Doença de Peyronie
Muitos homens procuram o médico porque o seu membro diminuiu de tamanho, entortou e porque notam um “carocinho” dentro dele. Alguns, até apavorados pela suspeita de que possa ser um temível câncer. Outros já com dificuldades para manter relações sexuais, pela dificuldade de ereção.

A Doença de Peyronie ou induratio penis plastica é um distúrbio que atinge principalmente homens a partir dos 50 anos, sendo muito comum em diabéticos. É uma doença degenerativa que afeta a elasticidade do pênis. Se essa elasticidade for mais afetada em um dos lados, no momento em que o pênis entrar em ereção, vai encurvar para este lado que distende menos. Se o comprometimento atingir difusamente esse pênis quando em ereção, já não se distenderá tanto, ficando menor. É comum membros perderem até 5cm no seu comprimento no decorrer da doença, que tem um caráter crônico e progressivo.

Legenda: Na doença de Peyronie, o tecido elástico normal da túnica albugínea é substituído por uma placa fibrosa. A curvatura pode atingir até 90 graus tanto para cima, como para baixo ou para o lado, podendo estar associada ou não à dor durante as ereções.
A perda da elasticidade com o conseqüente endurecimento das estruturas do pênis com grande freqüência levam a diminuição progressiva da capacidade de ereção. No decorrer da evolução desta doença, cerca de 20% dos homens desenvolvem impotência sexual.
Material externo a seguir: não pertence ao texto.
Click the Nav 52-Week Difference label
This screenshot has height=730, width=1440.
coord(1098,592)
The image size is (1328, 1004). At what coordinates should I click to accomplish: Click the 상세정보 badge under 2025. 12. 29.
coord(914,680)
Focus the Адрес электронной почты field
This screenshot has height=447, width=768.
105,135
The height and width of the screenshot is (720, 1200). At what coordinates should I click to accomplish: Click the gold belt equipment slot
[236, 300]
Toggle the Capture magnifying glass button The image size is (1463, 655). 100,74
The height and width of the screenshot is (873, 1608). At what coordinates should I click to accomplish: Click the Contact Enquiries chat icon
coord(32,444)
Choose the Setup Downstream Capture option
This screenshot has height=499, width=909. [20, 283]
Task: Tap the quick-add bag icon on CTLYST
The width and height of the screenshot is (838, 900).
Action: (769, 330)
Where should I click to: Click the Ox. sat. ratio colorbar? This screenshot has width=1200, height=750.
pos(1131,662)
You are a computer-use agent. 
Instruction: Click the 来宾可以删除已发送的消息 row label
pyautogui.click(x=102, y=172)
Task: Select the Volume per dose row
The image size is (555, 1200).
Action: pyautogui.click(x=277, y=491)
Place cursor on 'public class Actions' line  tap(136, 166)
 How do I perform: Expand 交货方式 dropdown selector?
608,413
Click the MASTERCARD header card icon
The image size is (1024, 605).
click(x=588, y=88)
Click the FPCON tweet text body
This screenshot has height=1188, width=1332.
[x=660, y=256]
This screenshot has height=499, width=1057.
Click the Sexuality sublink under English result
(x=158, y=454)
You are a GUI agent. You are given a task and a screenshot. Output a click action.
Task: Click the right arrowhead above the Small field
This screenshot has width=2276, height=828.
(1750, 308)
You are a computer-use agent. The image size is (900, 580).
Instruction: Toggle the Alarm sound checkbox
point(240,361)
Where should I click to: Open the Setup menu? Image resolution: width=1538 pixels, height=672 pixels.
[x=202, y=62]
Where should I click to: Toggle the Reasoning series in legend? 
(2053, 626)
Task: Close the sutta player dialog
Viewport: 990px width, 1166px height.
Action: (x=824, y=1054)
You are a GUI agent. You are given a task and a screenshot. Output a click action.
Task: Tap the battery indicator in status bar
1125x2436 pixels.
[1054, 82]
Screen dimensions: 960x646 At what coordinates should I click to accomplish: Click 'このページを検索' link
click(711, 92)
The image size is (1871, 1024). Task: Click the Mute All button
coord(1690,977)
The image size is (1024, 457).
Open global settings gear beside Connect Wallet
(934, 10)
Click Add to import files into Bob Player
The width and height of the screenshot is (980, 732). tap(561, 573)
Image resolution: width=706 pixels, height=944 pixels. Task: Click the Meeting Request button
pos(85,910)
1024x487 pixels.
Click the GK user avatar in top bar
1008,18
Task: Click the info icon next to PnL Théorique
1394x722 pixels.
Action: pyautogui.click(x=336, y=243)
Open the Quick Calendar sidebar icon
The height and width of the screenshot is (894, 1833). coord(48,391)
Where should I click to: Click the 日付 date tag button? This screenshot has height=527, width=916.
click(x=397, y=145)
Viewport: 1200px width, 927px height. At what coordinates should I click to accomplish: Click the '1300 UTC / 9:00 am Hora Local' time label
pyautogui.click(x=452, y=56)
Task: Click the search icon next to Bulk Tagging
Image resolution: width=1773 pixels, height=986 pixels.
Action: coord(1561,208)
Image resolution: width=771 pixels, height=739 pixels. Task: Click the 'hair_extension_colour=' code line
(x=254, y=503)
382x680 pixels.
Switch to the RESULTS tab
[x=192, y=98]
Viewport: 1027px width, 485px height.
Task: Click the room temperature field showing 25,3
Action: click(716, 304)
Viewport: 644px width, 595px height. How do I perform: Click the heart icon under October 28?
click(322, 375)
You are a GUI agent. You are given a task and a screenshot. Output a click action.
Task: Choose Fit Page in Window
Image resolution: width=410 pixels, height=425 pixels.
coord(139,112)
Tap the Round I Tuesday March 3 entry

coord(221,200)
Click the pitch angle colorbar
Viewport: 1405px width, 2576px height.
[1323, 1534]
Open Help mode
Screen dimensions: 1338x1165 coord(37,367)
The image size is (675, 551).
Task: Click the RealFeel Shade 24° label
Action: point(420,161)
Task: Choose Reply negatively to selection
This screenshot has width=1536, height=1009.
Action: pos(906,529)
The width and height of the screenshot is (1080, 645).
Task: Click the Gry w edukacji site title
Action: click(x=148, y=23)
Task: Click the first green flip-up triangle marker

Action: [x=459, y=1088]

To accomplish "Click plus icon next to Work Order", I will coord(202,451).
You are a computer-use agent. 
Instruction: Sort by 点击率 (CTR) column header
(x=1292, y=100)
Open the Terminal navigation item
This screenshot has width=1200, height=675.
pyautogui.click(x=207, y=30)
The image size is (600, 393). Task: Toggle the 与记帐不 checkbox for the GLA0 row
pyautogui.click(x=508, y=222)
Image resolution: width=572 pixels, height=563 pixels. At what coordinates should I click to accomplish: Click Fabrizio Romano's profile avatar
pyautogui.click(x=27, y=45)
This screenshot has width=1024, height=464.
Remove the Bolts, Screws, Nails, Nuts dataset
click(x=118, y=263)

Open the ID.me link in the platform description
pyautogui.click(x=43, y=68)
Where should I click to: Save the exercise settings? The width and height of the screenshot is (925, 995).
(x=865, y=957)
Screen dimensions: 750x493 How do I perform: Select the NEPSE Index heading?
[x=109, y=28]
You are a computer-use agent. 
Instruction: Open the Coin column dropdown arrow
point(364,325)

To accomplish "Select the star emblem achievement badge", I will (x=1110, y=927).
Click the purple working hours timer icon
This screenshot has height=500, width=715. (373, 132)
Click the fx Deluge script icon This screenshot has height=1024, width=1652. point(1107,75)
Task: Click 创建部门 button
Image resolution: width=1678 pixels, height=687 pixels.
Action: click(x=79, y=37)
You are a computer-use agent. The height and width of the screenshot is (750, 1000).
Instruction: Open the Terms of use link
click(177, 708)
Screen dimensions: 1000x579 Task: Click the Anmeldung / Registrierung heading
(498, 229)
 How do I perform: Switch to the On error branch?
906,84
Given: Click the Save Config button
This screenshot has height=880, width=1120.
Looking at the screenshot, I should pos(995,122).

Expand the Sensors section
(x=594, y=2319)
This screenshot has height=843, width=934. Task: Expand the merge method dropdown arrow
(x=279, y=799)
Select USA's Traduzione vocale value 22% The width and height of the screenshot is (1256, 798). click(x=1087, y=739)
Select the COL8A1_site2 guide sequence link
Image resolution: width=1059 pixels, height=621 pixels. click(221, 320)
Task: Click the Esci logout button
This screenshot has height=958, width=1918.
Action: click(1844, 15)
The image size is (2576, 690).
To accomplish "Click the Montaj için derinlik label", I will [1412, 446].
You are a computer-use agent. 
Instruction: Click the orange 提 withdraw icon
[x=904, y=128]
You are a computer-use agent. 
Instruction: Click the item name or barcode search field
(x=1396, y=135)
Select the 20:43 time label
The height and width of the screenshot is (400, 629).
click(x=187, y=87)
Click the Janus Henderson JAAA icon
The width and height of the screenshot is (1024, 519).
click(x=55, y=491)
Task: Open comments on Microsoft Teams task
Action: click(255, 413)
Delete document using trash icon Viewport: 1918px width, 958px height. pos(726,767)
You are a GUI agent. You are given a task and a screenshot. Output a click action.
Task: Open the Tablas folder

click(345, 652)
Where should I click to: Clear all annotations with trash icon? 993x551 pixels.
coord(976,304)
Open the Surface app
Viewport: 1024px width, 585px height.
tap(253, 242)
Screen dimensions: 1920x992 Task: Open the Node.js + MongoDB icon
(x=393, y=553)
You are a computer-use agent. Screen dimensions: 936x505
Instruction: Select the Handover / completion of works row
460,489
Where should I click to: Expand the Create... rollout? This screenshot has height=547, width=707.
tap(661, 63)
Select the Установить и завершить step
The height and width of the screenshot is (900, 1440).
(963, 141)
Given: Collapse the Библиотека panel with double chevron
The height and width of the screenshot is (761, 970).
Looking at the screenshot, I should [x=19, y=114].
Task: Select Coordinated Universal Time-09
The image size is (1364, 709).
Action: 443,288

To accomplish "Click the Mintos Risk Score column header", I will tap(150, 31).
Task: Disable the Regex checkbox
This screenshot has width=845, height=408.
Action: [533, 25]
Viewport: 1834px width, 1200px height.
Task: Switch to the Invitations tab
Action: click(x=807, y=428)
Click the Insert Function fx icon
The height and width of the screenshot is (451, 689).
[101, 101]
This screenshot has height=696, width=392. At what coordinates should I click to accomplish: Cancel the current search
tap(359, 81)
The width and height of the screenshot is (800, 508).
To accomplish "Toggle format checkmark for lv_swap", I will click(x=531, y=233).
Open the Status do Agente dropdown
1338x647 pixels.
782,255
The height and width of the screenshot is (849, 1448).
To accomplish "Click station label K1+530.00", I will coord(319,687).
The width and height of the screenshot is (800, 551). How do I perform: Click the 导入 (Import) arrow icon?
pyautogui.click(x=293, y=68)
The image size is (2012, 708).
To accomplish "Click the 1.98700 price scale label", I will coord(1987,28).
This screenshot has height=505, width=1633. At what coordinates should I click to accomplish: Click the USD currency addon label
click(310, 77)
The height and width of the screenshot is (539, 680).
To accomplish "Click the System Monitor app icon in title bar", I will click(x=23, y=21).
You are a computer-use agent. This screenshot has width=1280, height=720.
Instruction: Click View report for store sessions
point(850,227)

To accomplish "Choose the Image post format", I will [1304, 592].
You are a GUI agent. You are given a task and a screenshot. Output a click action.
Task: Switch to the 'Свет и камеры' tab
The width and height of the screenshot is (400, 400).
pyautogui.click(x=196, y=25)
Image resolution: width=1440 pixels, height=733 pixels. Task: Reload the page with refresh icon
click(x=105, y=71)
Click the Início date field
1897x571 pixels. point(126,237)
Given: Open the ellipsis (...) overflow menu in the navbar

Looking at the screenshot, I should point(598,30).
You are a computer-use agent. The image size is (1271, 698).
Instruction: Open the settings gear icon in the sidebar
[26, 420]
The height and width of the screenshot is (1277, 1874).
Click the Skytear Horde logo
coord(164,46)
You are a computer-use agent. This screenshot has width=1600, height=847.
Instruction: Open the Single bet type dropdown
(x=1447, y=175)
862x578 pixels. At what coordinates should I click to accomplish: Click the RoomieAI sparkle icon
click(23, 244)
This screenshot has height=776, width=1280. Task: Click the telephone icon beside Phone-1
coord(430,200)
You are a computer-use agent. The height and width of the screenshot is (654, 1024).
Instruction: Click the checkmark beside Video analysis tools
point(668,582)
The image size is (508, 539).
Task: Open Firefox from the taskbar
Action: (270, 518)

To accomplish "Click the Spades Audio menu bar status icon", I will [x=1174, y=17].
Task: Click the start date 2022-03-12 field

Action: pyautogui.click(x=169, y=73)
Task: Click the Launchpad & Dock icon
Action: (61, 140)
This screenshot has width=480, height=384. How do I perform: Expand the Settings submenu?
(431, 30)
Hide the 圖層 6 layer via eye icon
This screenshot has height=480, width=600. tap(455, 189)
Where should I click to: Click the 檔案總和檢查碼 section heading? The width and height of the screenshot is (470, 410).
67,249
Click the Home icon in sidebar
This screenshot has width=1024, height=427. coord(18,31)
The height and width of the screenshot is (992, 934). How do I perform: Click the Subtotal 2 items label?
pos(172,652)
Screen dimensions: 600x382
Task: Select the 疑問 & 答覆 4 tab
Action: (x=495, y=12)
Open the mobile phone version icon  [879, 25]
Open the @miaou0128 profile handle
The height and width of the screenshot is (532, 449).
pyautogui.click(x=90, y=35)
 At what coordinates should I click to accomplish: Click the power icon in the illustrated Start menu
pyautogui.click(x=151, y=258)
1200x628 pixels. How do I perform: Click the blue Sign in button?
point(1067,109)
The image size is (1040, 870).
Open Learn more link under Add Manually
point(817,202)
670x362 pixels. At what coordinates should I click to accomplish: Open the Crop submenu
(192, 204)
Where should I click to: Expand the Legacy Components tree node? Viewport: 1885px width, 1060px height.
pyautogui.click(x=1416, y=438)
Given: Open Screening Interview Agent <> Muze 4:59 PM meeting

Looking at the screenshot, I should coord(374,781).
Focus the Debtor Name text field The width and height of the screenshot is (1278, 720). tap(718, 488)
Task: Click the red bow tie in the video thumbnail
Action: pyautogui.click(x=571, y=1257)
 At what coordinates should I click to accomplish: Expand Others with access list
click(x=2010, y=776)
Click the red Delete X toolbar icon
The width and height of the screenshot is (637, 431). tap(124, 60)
Apesar deste distúrbio ter sido descrito em 1743 pelo médico francês François Gigot de La Peyronie, ainda não existe um tratamento consagrado para esta patologia. Para um interessante percentual de casos pode ser recomendado tratamento farmacológico, aplicação de fontes energéticas na fibrose (radioterapia, ultra-som, litotritor e laser), cirurgia de redução da face longa do pênis ou cirurgia de alongamento da face curta do pênis com ou sem enxerto. Nos casos em que há comprometimento da função erétil cabe a colocação de próteses penianas.
Compreende-se que a existência de várias opções de tratamento evidencia a falta de uma alternativa verdadeiramente eficiente. O tratamento cirúrgico justifica-se nos casos mais avançados com comprometimento da função sexual. Nos casos iniciais ou intermediários preconizam-se tentativas com o tratamento clínico.
Um dos tratamentos revolucionários, com resultados entusiasmantes, tem sido a fisioterapia com aparelhos dinamométricos. Fazemos questão de enfatizar este tipo de tratamento para a Doença de Peyronie, pois muitos homens que poderiam se beneficiar com este tipo de tecnologia não tem acesso a esta informação. Seguramente, esta terapêutica foi uma das maiores contribuições no tratamento da Doença de Peyronie, em especial naqueles casos em que a principal queixa seja ou a curvatura ou a diminuição do tamanho do pênis.
Caso o homem possua essa curvatura no pênis desde o nascimento, esta poderá ter sido causada por um problema de repuxamento de uma das membranas do pênis (túnica albugínea e/ou envoltórios externos à túnica). Esse é o chamado pênis curvo congênito ou curvatura peniana congênita, cujo tratamento é semelhante ao Peyronie.
Não é conhecida uma causa específica para a formação da placa (cicatriz). Alguns estudos mostram que o problema advém de uma doença auto-imune, enquanto outros acreditam que a causa seja hereditária. Mas genericamente, acredita-se que estes pacientes teriam uma maior tendência à formação de cicatrizes.
O trauma do pênis, durante a relação sexual também tem uma forte ligação com o desenvolvimento da doença, porém, somente 30 a 40% dos pacientes lembram do fato quando questionados. Este trauma levaria a um ferimento, que por sua vez levaria a uma inflamação e conseqüente formação de uma cicatriz na túnica, o que impediria da mesma esticar durante a ereção, levando a uma curvatura para o lado da mesma. Estima-se que 3% dos homens desenvolverão a doença durante a vida.
Fonte: Dr. Bayard Ollé Fischer Santos , Dr. Eduardo Berna Bertero , American Academy of Family Physicians.